→ Available records
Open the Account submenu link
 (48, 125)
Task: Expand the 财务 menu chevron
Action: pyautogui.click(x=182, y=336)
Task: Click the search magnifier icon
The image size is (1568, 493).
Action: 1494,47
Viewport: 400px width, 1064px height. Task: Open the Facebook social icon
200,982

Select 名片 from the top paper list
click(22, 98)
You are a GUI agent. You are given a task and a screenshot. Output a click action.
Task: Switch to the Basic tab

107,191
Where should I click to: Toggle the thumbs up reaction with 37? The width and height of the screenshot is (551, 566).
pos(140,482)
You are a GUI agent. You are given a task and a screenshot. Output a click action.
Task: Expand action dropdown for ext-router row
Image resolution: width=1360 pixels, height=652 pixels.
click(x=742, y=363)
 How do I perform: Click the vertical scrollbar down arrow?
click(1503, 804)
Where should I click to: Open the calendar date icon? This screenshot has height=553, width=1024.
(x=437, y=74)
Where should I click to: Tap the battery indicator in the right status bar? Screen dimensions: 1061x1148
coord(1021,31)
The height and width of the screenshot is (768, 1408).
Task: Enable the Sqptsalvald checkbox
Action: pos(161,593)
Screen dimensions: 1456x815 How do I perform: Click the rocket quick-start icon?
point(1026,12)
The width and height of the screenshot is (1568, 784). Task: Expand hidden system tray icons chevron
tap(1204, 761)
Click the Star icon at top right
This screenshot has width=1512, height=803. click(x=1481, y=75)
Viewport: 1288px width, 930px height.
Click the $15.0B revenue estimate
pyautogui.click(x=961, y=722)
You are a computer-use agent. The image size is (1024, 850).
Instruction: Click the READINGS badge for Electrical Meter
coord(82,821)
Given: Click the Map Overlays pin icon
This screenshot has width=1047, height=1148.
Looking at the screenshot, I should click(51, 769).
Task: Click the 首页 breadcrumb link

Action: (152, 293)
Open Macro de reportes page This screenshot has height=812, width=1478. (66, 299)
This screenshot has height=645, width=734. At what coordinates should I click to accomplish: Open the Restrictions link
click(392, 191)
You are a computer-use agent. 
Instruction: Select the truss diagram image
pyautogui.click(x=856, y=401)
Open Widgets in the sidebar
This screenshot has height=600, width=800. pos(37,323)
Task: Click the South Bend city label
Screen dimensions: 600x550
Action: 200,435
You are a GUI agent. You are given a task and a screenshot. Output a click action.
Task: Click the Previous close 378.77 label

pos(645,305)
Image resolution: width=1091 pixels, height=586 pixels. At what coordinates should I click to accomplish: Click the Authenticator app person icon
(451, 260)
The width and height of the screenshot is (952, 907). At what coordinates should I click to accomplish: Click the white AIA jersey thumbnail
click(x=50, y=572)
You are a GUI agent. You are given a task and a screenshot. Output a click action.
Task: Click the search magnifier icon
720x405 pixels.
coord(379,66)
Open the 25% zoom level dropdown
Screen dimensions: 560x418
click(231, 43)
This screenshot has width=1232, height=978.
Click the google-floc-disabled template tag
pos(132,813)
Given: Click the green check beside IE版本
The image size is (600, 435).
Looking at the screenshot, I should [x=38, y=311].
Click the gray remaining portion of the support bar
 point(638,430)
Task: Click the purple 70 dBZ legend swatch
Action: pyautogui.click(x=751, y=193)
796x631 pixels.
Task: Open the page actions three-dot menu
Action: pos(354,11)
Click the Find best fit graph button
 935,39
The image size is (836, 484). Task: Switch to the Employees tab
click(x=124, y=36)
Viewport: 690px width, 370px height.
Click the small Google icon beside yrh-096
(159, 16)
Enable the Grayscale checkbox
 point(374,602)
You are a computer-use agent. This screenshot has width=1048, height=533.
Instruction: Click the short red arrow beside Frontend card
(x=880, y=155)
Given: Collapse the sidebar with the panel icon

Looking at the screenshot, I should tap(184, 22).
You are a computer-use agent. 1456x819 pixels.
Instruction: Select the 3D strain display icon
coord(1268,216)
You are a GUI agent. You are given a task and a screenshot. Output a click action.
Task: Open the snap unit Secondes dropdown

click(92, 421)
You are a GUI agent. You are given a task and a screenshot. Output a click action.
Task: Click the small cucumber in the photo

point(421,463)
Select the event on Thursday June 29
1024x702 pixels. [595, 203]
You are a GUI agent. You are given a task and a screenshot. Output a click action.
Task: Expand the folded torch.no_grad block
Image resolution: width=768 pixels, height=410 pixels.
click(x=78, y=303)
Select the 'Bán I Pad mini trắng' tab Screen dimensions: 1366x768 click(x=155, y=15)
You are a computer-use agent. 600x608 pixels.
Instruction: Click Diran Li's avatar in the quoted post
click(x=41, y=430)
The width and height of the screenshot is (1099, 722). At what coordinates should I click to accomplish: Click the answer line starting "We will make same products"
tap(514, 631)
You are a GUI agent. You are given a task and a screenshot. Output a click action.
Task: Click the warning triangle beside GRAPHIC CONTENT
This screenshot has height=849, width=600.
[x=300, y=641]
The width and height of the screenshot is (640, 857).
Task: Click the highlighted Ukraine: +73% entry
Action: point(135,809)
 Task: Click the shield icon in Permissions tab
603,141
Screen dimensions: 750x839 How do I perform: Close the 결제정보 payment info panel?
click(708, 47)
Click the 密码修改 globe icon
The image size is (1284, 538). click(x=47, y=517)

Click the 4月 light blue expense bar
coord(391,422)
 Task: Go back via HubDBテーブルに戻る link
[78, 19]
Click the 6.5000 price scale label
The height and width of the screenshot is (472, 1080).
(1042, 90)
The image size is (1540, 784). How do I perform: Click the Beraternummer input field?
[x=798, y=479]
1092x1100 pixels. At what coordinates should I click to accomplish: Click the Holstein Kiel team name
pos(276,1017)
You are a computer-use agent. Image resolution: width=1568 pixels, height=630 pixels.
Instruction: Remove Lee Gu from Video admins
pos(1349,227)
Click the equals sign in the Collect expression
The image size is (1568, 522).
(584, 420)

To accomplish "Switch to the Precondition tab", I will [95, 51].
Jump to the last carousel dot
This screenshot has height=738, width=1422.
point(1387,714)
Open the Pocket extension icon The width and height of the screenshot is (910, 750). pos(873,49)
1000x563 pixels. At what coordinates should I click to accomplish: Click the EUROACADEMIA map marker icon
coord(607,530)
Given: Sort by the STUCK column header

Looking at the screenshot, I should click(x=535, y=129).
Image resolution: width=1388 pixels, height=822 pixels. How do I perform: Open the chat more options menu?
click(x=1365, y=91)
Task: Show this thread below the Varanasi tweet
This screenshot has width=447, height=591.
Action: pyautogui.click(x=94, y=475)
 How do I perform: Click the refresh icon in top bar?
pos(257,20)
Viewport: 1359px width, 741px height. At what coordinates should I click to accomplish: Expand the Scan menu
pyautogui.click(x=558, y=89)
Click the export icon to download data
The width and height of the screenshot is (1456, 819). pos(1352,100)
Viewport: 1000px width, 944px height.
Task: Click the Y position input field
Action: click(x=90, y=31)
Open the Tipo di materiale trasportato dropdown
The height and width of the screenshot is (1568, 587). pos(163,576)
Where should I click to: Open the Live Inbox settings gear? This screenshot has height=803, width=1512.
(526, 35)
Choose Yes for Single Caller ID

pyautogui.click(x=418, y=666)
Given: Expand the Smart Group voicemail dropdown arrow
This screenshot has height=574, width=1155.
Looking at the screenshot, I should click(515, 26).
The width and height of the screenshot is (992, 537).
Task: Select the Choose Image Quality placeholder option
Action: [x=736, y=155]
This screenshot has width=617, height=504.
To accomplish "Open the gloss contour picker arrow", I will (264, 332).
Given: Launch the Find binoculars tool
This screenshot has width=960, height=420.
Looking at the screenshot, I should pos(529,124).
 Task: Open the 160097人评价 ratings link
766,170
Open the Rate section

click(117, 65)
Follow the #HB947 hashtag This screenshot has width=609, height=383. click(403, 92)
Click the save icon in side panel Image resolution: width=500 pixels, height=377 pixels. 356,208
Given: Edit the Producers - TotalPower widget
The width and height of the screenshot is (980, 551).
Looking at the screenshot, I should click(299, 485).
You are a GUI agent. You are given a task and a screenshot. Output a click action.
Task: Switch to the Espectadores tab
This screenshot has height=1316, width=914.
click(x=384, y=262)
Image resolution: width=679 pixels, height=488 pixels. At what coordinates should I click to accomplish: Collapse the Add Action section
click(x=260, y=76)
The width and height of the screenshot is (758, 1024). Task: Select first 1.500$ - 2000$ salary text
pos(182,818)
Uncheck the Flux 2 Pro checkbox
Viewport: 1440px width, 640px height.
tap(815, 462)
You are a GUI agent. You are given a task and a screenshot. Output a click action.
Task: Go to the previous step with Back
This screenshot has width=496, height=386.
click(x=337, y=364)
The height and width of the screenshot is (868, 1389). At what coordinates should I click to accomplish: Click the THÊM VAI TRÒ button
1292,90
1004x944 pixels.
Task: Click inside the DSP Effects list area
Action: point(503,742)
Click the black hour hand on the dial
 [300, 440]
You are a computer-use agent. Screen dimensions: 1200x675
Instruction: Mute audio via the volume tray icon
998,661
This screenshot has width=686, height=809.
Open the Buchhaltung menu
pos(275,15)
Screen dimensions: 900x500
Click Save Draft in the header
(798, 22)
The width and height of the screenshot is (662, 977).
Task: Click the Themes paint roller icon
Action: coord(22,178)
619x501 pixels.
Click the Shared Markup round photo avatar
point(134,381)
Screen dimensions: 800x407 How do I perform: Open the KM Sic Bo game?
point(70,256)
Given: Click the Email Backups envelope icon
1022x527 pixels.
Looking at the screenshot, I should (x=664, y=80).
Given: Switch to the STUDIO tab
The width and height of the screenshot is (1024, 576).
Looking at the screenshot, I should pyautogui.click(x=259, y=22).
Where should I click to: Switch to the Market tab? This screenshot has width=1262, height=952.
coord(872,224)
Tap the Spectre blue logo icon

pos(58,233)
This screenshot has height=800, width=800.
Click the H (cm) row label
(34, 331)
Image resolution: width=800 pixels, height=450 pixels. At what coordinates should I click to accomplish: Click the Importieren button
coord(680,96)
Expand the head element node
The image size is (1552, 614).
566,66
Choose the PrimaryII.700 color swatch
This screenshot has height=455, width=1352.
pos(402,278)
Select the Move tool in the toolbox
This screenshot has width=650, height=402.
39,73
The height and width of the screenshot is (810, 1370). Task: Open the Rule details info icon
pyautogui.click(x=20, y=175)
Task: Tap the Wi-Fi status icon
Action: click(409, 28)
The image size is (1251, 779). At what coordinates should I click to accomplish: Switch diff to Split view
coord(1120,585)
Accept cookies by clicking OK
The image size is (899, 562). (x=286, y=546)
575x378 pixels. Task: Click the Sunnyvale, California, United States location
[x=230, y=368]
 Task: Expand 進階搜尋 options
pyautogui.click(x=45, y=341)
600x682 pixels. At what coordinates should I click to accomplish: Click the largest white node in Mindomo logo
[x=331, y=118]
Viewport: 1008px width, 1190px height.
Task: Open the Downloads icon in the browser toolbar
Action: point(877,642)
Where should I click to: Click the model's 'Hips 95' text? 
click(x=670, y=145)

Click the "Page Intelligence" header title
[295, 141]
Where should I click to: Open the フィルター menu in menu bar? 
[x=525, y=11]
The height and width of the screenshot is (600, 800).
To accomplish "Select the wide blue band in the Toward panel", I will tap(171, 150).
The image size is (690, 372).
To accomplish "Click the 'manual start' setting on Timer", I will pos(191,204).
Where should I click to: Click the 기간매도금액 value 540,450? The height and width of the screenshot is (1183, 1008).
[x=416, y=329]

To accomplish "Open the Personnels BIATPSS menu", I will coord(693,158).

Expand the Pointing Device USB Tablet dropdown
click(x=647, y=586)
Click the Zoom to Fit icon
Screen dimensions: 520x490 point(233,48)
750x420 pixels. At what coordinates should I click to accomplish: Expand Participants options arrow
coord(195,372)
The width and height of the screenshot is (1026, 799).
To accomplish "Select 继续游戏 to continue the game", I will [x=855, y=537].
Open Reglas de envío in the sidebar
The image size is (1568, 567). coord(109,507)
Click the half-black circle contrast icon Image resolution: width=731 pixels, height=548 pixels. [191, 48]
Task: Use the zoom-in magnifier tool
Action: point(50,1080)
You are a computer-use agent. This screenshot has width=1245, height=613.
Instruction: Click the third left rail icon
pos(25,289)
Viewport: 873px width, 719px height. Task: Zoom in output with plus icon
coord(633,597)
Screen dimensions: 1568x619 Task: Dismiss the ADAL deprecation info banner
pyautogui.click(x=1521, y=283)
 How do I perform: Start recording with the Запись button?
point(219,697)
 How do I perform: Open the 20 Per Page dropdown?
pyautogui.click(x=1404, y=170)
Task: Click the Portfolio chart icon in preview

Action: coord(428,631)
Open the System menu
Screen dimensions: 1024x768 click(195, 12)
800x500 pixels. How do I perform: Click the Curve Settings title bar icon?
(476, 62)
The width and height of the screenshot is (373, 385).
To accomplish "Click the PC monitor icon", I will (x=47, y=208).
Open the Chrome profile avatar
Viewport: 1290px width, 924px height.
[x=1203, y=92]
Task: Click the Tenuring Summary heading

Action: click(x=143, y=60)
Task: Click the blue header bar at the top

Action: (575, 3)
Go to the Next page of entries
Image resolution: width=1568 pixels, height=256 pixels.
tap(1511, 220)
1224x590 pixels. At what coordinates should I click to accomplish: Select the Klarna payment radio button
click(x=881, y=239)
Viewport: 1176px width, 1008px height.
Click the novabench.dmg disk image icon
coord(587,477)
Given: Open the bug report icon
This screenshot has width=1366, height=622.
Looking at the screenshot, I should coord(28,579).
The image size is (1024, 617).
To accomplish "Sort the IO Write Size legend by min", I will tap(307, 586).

→ Exercise details
In the data from the line with "Open Reglas de envío in the sidebar" to the line with "pos(25,289)", replace "sidebar" with "side panel" and write those lines out again with nothing else changed.

→ Expected answer
Open Reglas de envío in the side panel
The image size is (1568, 567). coord(109,507)
Click the half-black circle contrast icon Image resolution: width=731 pixels, height=548 pixels. [191, 48]
Task: Use the zoom-in magnifier tool
Action: point(50,1080)
You are a computer-use agent. This screenshot has width=1245, height=613.
Instruction: Click the third left rail icon
pos(25,289)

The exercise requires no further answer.